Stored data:
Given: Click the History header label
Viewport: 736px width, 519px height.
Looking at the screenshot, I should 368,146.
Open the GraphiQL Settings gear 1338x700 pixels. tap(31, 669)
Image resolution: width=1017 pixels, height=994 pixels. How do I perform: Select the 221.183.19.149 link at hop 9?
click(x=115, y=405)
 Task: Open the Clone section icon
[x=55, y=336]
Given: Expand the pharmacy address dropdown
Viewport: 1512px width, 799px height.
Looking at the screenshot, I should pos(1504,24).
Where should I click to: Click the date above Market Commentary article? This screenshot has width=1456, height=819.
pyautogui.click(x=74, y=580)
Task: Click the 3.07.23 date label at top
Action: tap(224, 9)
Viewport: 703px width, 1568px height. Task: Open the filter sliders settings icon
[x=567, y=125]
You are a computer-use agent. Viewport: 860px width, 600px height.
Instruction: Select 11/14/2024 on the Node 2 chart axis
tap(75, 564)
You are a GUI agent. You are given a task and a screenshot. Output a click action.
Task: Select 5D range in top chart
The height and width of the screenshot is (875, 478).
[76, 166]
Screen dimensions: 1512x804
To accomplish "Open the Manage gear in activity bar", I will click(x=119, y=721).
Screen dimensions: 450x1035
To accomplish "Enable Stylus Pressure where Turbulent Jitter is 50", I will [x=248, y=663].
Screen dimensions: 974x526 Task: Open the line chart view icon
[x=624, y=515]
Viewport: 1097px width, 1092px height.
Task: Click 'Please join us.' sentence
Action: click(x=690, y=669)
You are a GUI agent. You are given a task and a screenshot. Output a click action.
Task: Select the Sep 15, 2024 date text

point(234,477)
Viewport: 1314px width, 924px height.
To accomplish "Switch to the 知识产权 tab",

*Task instructions*: What is needed is the count of lines in the records that include the word "accomplish", with no other text.

*Solution for this problem*: 3